GÜZELLİKLERİ DÜNYADA TÜKETMEK!

“İnkâr edenler ateşe sunulacakları gün, (kendilerine denir ki): 'Dünya hayatınızda bütün güzel şeylerinizi zayi ettiniz; (orada) bunlarla sefa sürüp bunları tükettiniz (burası için hiçbir şey bırakmadınız). Yeryüzünde haksız yere büyüklük taslamanızdan ve yoldan çıkmanızdan ötürü bugün, alçaltıcı bir azap ile cezalandırılacaksınız.' (Ahkaf:46/20)

Bütün güzellikleri dünyada tükettiniz, yok ettiniz, ahirete hiçbir şey bırakmadınız. Cenneti dünyada yaşadınız şimdi sizin için pişmanlık ateşinden başka geriye ne kaldı?

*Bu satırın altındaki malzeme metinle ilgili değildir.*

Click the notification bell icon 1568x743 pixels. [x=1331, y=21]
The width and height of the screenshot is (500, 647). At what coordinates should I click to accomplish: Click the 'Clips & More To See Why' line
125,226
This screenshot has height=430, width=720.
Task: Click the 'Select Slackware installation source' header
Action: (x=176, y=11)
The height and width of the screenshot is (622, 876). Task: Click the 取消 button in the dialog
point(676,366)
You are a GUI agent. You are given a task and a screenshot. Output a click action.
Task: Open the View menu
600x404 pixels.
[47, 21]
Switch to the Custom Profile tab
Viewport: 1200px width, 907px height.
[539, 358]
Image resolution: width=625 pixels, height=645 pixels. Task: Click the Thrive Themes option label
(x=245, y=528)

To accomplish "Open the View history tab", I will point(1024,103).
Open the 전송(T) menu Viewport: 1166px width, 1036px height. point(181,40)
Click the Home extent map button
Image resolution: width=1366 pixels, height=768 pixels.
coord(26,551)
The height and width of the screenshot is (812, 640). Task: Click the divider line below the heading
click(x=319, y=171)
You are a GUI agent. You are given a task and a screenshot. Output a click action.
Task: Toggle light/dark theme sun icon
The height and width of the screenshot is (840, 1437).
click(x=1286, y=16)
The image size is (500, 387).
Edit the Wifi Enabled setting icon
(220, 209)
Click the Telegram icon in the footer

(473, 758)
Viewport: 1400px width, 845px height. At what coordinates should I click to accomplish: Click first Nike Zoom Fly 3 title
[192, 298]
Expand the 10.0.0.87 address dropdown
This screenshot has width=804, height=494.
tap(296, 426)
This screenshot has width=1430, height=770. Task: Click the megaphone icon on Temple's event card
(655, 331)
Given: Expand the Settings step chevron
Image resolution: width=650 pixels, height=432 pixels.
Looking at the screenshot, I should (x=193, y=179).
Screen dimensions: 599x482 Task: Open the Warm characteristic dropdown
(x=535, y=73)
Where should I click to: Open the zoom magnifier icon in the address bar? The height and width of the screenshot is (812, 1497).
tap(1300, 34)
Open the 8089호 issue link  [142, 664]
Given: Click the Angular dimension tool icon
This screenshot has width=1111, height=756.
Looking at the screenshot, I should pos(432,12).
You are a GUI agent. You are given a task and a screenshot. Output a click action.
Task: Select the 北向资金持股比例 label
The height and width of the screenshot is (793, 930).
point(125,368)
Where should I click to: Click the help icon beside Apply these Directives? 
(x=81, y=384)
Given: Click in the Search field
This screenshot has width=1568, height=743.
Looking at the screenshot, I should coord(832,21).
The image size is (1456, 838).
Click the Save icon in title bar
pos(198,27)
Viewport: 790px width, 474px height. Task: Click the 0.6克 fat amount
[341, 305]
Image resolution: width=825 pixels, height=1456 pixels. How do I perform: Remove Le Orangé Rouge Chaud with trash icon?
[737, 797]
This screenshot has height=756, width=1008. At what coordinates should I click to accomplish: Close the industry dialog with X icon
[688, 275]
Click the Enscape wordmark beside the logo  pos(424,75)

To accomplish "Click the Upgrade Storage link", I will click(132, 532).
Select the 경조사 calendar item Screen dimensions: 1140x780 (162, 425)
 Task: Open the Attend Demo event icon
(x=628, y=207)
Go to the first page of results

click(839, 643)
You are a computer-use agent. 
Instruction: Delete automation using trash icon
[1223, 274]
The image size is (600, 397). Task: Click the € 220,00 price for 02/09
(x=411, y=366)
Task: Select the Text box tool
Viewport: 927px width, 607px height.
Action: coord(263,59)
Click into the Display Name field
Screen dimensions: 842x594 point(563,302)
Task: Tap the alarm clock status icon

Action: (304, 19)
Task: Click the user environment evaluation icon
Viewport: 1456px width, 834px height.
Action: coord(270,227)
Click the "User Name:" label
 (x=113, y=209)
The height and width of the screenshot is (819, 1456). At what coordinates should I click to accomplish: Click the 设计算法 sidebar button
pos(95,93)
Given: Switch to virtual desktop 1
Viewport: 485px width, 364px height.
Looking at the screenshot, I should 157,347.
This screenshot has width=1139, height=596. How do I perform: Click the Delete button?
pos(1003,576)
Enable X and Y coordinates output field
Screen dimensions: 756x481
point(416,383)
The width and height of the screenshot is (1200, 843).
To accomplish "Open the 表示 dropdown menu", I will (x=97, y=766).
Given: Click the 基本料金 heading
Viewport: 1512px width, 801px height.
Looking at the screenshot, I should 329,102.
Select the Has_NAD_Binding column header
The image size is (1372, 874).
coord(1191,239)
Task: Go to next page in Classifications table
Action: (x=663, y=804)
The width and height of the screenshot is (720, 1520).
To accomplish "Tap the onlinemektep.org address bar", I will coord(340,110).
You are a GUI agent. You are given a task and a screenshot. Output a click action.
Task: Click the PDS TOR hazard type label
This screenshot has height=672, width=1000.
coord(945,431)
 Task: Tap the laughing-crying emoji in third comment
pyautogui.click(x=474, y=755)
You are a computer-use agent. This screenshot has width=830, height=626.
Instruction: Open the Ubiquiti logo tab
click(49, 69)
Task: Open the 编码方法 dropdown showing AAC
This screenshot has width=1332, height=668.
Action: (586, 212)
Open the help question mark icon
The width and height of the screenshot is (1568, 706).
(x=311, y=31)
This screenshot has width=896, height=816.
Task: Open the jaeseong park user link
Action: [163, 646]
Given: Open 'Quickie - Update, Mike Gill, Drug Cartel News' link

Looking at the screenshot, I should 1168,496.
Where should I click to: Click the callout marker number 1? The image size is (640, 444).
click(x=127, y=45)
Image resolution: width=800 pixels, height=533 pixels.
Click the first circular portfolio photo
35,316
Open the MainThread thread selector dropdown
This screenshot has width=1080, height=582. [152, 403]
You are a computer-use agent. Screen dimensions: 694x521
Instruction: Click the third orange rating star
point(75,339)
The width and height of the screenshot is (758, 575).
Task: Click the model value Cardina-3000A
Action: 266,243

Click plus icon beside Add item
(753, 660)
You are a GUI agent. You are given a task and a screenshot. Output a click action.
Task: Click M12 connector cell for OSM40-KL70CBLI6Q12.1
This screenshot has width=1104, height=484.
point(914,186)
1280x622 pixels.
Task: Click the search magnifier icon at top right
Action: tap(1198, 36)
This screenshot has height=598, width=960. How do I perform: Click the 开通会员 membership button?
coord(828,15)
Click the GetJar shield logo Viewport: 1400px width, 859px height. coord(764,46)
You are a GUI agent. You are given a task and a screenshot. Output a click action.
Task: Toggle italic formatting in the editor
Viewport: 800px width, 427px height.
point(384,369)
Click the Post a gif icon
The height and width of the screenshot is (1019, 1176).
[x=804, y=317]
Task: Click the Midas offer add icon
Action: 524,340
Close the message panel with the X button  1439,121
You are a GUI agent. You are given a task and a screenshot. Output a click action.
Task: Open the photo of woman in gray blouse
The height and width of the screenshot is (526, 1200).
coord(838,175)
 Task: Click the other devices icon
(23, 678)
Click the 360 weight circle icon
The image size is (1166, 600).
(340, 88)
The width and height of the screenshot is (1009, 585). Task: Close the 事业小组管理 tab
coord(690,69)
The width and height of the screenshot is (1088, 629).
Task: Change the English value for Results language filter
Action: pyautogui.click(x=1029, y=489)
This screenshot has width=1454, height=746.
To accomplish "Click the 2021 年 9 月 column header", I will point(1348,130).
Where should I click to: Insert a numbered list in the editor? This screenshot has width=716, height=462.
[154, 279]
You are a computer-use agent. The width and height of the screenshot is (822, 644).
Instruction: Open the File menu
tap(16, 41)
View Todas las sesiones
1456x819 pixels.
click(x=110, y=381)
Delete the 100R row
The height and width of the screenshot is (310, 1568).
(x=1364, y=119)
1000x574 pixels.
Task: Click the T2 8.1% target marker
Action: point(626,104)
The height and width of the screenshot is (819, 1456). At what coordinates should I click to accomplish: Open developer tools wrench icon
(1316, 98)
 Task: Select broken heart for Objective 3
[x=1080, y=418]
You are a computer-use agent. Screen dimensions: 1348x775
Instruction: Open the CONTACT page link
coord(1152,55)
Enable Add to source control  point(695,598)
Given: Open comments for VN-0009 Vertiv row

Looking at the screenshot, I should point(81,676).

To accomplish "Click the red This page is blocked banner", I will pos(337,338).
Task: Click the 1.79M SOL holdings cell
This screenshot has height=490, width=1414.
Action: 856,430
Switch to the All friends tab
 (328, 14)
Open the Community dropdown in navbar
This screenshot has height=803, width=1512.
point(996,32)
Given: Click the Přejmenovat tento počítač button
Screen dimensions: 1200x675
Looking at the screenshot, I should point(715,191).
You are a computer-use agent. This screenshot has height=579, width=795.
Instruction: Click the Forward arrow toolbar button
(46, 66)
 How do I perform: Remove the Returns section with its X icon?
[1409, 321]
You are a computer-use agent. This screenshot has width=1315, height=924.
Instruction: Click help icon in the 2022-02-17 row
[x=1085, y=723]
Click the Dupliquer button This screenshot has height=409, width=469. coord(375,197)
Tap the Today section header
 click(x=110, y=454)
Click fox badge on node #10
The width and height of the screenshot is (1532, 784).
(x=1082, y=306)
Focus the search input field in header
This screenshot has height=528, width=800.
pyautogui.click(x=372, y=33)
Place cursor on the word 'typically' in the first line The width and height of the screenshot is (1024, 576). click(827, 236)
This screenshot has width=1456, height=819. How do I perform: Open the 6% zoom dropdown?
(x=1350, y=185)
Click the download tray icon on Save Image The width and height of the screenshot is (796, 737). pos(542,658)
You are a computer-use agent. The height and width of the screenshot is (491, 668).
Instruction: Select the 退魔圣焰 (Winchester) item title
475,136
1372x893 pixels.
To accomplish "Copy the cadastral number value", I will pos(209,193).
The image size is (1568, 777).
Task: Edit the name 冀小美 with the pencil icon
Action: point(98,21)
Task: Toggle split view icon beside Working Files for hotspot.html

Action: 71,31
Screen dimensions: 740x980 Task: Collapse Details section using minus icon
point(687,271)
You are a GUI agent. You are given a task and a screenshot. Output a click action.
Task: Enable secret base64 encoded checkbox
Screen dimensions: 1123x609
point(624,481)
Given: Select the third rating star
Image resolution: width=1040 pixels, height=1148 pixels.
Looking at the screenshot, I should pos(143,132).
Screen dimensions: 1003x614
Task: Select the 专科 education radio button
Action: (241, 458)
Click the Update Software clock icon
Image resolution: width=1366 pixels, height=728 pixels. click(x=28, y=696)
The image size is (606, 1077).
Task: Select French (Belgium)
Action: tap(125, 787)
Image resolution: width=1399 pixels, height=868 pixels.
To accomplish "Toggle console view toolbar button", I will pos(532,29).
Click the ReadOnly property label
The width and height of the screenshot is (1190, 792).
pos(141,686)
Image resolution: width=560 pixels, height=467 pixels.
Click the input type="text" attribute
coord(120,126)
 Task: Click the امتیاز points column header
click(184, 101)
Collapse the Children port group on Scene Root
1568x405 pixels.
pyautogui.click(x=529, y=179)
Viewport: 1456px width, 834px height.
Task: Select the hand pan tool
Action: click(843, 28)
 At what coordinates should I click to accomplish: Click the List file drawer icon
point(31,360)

Ayet-i Kerime inkâr edenlere hitap etse de iman edenlerin kitabında yer aldığına göre onları ilgilendiren yönleri bulunmaktadır. İman edenlere: “Siz sadece iman sözünde kalır hayatınızı kâfirlerin yaşadığı gibi yaşar, dünyaya bakışınız onlarınki gibi olursa, imanınızda yalancı duruma düşerseniz onları bekleyen kötü akıbet sizin de başınıza gelebilir. Ebedi olmasa da cehennem ateşi mutlaka sizi de yakar. Dikkatli olun!” mesajı vermektedir.

Mü’min dünyayı kaçırılmaması gereken bir fırsatlar alanı olarak değil, Hz. Peygamber (sav)’in ifadesiyle “ahiretin tarlası” olarak görür. Dünyayı ürün toplama ve her türlü zevki tatma yeri olarak değil, ekim alanı, güzellikleri üretme alanı olarak görür. Bu sebeple kendisine ve insanlığa faydalı olacak değerler üretmeye çalışır.

İmanlı biri için ölüm yok oluş değil ebedi hayata açılan bir kapıdır. Ebediyen devam edecek olan yolculuğa çıkıştır ölüm. Bu sebeple bundan sonraki yolculuğunda zorluk çekmemek için dünyadayken “azık toplama”ya çalışır.

Ahiret yolculuğunun en kıymetli azığı ise iman, ibadetler ve güzel ahlaktır. Para, ,makam, şöhret gibi şeylerin bir değeri yoktur. Her kes bu yolculuğa bulabilirse beyaz bir kefenle çıkar.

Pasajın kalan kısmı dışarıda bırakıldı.